_WORK REQUEST_:
Start at the line holding "Image resolution: width=256". Write out that line and each one after it to the end of the data, unchanged.

------------------------------------------------------------------------

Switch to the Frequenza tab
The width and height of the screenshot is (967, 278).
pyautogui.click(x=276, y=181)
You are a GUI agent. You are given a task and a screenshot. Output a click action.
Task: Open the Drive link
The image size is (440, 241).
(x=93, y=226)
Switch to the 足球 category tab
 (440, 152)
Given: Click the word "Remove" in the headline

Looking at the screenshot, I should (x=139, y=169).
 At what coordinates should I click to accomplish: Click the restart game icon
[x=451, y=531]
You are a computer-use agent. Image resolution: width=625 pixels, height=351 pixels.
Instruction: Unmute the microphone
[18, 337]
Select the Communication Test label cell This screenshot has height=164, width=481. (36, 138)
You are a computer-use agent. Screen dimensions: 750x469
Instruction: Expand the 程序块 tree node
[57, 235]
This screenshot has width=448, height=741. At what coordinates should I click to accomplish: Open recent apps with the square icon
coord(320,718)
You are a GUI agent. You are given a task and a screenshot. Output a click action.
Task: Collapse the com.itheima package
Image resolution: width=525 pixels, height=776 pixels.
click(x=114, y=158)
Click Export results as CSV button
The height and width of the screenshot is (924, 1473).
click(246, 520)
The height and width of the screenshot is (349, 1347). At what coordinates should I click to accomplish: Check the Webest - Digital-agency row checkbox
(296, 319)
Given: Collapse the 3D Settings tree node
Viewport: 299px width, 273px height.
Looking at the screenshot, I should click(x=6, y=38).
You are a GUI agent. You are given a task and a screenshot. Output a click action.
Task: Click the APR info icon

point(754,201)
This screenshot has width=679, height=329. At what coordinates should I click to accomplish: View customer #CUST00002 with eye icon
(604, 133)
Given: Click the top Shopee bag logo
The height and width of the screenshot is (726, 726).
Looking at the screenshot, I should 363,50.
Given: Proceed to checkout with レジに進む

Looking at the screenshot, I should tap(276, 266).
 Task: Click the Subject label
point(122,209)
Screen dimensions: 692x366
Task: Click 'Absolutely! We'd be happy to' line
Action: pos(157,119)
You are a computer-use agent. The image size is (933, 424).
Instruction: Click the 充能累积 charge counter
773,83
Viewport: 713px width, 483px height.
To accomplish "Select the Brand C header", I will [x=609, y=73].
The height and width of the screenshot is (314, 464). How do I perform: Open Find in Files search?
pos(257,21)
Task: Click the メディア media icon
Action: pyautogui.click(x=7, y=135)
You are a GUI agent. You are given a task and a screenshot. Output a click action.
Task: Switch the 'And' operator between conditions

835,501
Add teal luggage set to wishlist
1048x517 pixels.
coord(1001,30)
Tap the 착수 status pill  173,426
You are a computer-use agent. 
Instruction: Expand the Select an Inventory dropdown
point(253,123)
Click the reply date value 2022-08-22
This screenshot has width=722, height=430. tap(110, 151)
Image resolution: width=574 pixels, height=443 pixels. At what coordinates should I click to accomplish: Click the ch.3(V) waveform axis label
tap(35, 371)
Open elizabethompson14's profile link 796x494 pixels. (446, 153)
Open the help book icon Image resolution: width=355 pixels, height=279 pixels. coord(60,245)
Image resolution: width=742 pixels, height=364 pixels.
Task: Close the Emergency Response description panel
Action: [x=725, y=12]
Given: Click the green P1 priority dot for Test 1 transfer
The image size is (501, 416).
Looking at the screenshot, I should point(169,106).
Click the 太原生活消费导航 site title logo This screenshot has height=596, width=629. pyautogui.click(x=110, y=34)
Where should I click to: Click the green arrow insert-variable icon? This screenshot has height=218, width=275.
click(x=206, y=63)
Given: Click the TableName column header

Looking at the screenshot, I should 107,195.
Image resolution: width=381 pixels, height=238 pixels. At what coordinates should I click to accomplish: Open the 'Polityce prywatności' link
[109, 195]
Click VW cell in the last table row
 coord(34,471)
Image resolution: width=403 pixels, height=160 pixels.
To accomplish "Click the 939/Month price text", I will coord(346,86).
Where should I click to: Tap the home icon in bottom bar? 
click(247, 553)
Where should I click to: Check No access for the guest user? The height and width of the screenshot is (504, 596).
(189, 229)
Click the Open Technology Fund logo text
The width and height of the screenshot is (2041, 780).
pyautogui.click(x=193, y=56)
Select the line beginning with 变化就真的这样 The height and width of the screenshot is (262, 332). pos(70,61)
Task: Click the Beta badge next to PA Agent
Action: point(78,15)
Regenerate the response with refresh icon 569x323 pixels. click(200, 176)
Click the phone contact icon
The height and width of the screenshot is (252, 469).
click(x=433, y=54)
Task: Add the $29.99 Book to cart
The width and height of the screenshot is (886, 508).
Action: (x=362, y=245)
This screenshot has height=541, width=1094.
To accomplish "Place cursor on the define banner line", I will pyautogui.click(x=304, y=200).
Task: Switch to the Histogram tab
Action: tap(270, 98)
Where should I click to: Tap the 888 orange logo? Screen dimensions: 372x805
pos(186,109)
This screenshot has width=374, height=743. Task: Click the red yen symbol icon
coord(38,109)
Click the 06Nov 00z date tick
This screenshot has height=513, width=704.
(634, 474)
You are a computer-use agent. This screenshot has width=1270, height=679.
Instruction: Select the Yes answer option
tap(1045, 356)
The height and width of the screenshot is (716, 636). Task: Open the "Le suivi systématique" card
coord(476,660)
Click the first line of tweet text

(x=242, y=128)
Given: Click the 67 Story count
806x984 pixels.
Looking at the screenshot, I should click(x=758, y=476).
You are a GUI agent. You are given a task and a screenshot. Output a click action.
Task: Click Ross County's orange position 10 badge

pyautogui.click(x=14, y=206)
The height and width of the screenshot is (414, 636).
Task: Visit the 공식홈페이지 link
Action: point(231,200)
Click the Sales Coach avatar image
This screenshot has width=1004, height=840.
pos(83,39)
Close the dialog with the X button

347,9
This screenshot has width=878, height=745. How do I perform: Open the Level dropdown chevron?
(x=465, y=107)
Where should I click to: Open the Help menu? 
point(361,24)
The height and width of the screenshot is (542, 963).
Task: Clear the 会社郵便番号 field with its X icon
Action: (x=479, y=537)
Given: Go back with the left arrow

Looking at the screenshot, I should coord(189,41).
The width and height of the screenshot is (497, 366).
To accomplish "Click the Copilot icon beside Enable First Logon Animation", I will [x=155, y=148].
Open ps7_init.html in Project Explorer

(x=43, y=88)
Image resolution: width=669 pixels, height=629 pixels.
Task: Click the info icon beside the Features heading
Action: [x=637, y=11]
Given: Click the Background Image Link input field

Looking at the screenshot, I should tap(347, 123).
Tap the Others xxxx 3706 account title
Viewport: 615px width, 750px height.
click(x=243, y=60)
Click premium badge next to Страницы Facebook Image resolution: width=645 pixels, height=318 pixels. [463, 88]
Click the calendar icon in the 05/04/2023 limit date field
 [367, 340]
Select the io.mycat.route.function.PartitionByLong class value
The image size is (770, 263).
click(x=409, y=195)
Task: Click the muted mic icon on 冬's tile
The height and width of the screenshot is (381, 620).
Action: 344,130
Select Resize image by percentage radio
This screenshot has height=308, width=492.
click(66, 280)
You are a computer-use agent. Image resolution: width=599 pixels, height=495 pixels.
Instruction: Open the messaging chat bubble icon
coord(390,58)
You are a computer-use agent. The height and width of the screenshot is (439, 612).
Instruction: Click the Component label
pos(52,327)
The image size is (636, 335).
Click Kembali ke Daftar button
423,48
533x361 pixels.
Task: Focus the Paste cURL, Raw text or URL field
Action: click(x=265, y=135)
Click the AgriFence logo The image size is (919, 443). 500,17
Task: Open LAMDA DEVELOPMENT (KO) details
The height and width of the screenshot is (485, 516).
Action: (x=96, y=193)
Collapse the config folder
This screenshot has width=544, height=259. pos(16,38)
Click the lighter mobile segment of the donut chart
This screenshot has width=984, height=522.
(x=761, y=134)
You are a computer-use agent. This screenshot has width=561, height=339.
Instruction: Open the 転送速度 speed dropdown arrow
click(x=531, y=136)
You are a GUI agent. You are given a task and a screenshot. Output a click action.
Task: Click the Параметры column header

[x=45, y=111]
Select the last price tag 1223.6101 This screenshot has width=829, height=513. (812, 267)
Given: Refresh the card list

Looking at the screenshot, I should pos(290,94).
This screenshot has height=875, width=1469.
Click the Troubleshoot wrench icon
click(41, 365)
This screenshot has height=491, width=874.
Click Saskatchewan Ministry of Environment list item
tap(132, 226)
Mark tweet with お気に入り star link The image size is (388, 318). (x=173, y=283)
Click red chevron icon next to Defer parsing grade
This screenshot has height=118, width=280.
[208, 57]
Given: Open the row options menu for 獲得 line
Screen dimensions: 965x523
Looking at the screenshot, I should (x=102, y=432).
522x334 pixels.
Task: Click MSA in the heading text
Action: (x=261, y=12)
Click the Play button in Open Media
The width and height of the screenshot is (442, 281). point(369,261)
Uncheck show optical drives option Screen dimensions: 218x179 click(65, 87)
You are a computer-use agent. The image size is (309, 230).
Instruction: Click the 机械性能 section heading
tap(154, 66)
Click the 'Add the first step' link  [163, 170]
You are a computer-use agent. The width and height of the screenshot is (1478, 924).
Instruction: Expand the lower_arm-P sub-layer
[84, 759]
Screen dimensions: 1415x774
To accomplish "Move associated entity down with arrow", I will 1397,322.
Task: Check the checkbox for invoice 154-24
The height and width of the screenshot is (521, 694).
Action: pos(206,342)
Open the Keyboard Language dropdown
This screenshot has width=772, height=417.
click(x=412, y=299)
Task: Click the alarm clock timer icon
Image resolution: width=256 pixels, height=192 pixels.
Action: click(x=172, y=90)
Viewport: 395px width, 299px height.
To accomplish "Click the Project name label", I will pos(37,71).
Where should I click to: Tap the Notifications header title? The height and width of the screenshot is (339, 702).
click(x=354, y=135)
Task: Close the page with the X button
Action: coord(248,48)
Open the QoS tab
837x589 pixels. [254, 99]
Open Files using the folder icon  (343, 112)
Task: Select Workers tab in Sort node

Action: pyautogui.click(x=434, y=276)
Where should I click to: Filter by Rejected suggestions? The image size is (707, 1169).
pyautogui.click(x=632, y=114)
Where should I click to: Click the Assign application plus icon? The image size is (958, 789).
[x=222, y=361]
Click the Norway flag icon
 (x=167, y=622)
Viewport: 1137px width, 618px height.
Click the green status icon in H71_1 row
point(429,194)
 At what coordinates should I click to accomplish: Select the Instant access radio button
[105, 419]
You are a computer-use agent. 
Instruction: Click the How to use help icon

------------------------------------------------------------------------

_ANSWER SECTION_:
Image resolution: width=256 pixels, height=192 pixels.
Action: click(x=172, y=90)
Viewport: 395px width, 299px height.
To accomplish "Click the Project name label", I will pos(37,71).
Where should I click to: Tap the Notifications header title? The height and width of the screenshot is (339, 702).
click(x=354, y=135)
Task: Close the page with the X button
Action: coord(248,48)
Open the QoS tab
837x589 pixels. [254, 99]
Open Files using the folder icon  (343, 112)
Task: Select Workers tab in Sort node

Action: pyautogui.click(x=434, y=276)
Where should I click to: Filter by Rejected suggestions? The image size is (707, 1169).
pyautogui.click(x=632, y=114)
Where should I click to: Click the Assign application plus icon? The image size is (958, 789).
[x=222, y=361]
Click the Norway flag icon
 (x=167, y=622)
Viewport: 1137px width, 618px height.
Click the green status icon in H71_1 row
point(429,194)
 At what coordinates should I click to accomplish: Select the Instant access radio button
[105, 419]
You are a computer-use agent. 
Instruction: Click the How to use help icon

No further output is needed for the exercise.